§ Work to be completed:
Can you recast the data as a numbered list, from its start through the line containing "624x382 pixels. click(x=309, y=160)", leaving out blank lines?

§ Entries supplied:
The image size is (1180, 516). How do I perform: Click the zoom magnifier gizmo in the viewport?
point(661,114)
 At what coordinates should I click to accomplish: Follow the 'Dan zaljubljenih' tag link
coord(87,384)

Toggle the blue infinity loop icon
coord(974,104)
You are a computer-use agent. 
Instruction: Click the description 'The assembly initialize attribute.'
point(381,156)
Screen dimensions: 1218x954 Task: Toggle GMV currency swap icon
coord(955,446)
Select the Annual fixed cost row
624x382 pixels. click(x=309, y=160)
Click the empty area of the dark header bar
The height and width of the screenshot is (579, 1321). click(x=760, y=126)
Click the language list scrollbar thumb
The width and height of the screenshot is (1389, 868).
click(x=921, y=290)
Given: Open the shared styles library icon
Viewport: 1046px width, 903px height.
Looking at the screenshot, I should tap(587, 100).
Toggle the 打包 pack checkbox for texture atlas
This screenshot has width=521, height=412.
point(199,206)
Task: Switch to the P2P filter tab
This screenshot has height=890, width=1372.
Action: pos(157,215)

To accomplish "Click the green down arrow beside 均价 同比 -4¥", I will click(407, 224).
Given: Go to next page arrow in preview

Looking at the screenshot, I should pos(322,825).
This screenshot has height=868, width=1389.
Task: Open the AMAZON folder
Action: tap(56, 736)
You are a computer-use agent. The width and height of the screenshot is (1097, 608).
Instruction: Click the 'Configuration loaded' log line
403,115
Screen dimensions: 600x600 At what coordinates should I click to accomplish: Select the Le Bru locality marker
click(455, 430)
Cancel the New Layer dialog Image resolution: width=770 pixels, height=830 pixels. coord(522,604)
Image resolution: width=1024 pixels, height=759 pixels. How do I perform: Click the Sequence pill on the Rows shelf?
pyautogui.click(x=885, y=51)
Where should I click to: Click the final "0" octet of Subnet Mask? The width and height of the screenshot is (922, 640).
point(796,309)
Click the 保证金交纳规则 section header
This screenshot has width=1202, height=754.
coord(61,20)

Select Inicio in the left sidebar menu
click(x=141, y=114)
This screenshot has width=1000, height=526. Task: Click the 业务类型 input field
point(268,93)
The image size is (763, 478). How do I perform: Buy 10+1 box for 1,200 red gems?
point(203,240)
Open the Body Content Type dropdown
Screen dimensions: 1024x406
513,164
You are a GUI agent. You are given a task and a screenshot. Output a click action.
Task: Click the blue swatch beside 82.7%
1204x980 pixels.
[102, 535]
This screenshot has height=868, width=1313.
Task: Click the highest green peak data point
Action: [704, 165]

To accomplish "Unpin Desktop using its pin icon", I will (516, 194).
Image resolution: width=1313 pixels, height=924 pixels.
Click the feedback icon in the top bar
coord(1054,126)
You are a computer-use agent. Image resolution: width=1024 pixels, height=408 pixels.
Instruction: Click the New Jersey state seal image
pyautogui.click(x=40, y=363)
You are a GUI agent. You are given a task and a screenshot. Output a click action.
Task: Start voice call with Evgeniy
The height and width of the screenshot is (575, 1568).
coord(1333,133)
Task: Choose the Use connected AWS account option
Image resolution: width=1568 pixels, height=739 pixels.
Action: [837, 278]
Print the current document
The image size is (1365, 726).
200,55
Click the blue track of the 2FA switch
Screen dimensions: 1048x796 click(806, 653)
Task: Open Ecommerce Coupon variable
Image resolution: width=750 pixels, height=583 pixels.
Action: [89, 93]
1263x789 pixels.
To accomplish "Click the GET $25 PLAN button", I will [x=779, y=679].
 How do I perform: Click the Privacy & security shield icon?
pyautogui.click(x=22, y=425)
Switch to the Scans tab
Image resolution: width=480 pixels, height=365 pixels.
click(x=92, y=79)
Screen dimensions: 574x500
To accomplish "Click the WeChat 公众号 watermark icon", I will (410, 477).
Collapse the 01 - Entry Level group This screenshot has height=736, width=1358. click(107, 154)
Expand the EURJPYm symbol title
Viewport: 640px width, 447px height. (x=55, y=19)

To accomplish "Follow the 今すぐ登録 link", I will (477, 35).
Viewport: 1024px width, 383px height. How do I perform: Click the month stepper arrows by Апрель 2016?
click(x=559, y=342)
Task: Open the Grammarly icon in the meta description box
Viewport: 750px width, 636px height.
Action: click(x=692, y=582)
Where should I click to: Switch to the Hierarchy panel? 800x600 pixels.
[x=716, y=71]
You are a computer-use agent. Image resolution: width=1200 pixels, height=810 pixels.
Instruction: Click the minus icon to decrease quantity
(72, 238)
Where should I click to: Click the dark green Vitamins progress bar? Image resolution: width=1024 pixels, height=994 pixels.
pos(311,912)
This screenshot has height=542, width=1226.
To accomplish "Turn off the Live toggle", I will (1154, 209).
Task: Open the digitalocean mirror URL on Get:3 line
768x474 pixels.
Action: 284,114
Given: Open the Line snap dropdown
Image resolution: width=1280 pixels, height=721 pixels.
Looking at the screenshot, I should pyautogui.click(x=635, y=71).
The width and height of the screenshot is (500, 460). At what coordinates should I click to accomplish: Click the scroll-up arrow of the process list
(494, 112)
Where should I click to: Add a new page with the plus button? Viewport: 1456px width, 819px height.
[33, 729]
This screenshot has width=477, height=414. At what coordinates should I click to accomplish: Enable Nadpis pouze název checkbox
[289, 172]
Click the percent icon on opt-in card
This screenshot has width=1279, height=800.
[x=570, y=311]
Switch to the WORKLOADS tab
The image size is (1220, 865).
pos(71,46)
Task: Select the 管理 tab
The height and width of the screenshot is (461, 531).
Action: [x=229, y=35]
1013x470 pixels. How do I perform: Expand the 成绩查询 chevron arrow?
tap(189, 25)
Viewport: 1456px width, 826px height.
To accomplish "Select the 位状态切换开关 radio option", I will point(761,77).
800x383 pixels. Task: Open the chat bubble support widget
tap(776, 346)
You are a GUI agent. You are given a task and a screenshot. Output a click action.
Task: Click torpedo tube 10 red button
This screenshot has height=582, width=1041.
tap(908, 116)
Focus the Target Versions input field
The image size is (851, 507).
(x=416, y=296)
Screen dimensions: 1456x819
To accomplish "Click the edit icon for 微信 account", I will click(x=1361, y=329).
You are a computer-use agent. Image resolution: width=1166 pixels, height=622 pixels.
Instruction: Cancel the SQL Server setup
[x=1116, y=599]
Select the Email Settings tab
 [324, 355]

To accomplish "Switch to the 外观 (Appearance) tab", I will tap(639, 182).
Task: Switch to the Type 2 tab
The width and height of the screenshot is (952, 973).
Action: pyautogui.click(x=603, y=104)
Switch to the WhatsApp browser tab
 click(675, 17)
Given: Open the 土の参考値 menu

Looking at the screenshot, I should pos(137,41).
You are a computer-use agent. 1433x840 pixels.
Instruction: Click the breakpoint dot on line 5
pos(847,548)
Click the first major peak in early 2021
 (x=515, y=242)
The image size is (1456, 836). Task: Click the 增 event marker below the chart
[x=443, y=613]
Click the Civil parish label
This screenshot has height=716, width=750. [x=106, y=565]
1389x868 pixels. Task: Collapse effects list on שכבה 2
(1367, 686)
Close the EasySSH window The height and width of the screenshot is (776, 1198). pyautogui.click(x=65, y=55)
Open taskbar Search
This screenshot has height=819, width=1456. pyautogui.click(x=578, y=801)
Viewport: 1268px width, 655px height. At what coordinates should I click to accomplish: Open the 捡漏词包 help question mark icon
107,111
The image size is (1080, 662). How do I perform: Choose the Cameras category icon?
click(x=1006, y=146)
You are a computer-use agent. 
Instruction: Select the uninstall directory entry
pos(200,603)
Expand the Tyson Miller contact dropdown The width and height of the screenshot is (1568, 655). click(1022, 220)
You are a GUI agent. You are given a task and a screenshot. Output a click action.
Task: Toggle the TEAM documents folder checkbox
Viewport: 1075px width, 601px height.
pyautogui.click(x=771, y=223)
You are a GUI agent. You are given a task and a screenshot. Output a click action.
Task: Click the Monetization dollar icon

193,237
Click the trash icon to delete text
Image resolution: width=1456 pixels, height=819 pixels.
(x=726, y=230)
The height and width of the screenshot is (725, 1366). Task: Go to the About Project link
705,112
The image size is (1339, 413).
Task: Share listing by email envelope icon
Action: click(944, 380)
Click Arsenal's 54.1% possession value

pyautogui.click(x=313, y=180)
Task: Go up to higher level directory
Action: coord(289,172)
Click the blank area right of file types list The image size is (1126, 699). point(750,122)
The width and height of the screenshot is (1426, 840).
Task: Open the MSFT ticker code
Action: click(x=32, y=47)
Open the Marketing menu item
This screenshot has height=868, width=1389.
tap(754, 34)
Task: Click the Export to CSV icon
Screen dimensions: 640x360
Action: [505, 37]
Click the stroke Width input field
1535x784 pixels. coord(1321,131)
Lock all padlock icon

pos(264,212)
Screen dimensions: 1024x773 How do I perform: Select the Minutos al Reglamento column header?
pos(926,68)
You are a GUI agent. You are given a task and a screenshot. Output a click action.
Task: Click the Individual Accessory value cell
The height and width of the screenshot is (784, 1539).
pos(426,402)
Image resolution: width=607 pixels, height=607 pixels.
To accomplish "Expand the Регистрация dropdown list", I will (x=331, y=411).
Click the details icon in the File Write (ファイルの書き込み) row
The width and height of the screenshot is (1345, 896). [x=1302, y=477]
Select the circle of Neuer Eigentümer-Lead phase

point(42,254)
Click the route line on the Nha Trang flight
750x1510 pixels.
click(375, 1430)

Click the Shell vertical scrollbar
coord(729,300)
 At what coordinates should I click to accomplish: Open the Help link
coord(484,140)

§ Full response:
1. The image size is (1180, 516). How do I perform: Click the zoom magnifier gizmo in the viewport?
2. point(661,114)
3.  At what coordinates should I click to accomplish: Follow the 'Dan zaljubljenih' tag link
4. coord(87,384)
5. Toggle the blue infinity loop icon
6. coord(974,104)
7. You are a computer-use agent. 
8. Instruction: Click the description 'The assembly initialize attribute.'
9. point(381,156)
10. Screen dimensions: 1218x954 Task: Toggle GMV currency swap icon
11. coord(955,446)
12. Select the Annual fixed cost row
13. 624x382 pixels. click(x=309, y=160)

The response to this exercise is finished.